● Records for processing:
=======

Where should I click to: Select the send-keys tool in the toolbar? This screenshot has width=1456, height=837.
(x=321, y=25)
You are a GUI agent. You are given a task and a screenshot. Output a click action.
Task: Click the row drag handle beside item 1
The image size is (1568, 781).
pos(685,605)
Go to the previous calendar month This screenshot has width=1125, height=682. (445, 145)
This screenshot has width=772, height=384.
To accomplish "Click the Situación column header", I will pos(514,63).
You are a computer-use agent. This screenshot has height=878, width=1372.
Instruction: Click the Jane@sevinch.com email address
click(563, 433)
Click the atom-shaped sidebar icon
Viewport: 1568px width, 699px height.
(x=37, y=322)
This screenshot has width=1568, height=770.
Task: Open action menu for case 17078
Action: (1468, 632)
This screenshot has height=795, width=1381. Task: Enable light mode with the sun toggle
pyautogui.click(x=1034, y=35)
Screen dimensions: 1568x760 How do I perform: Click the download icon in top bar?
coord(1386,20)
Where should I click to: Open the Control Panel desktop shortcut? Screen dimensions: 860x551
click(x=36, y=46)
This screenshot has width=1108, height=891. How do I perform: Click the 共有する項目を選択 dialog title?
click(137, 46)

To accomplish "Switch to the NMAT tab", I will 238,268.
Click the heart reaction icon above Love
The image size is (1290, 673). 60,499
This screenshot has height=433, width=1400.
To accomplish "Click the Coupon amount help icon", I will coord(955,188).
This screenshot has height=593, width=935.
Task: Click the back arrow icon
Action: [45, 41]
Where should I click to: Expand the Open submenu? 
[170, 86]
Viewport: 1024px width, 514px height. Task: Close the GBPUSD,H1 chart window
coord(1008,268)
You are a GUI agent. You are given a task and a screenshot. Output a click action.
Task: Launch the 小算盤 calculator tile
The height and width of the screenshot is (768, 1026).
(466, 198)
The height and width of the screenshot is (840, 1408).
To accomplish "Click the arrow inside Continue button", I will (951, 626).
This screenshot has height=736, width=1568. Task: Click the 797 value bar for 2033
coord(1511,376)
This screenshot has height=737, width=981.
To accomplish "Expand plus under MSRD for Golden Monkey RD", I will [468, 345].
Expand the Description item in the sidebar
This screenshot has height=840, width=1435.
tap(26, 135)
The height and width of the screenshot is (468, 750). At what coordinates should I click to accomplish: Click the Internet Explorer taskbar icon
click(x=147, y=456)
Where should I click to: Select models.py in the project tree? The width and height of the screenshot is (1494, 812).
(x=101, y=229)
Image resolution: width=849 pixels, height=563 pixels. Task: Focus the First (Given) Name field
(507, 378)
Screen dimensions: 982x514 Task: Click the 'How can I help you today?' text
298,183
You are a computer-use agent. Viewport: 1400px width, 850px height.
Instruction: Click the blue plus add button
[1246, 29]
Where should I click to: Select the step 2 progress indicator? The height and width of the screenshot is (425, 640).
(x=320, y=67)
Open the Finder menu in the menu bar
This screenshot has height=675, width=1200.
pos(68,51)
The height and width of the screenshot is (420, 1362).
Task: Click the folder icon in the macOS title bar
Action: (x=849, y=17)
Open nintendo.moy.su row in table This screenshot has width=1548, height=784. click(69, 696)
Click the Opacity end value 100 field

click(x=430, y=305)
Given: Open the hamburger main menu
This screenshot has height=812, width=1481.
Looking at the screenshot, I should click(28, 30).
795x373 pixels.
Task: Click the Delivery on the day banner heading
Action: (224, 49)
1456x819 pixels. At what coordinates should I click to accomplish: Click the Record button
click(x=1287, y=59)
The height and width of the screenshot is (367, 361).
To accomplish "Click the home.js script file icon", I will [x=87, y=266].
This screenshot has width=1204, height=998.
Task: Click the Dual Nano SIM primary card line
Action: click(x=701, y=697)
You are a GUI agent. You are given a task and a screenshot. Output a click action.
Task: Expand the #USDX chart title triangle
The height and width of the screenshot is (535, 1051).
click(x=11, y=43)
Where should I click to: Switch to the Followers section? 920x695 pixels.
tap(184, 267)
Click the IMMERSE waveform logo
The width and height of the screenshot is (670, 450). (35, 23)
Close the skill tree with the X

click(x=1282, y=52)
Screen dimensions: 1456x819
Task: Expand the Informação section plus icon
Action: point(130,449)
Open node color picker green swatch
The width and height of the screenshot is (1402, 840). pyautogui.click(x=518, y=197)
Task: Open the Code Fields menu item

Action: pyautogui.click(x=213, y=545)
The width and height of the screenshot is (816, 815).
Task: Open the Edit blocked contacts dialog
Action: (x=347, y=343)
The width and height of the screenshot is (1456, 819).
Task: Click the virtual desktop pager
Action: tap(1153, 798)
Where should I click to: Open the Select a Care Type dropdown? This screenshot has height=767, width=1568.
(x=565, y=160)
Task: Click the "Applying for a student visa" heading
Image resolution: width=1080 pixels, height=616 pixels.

=======

● Goal:
Quote the lines of the listing above word for word, starting at the line that contains "Given: Open the hamburger main menu" and ending at the line that contains "click(x=11, y=43)", both included.

● Expected answer:
Given: Open the hamburger main menu
This screenshot has height=812, width=1481.
Looking at the screenshot, I should click(28, 30).
795x373 pixels.
Task: Click the Delivery on the day banner heading
Action: (224, 49)
1456x819 pixels. At what coordinates should I click to accomplish: Click the Record button
click(x=1287, y=59)
The height and width of the screenshot is (367, 361).
To accomplish "Click the home.js script file icon", I will [x=87, y=266].
This screenshot has width=1204, height=998.
Task: Click the Dual Nano SIM primary card line
Action: click(x=701, y=697)
You are a GUI agent. You are given a task and a screenshot. Output a click action.
Task: Expand the #USDX chart title triangle
The height and width of the screenshot is (535, 1051).
click(x=11, y=43)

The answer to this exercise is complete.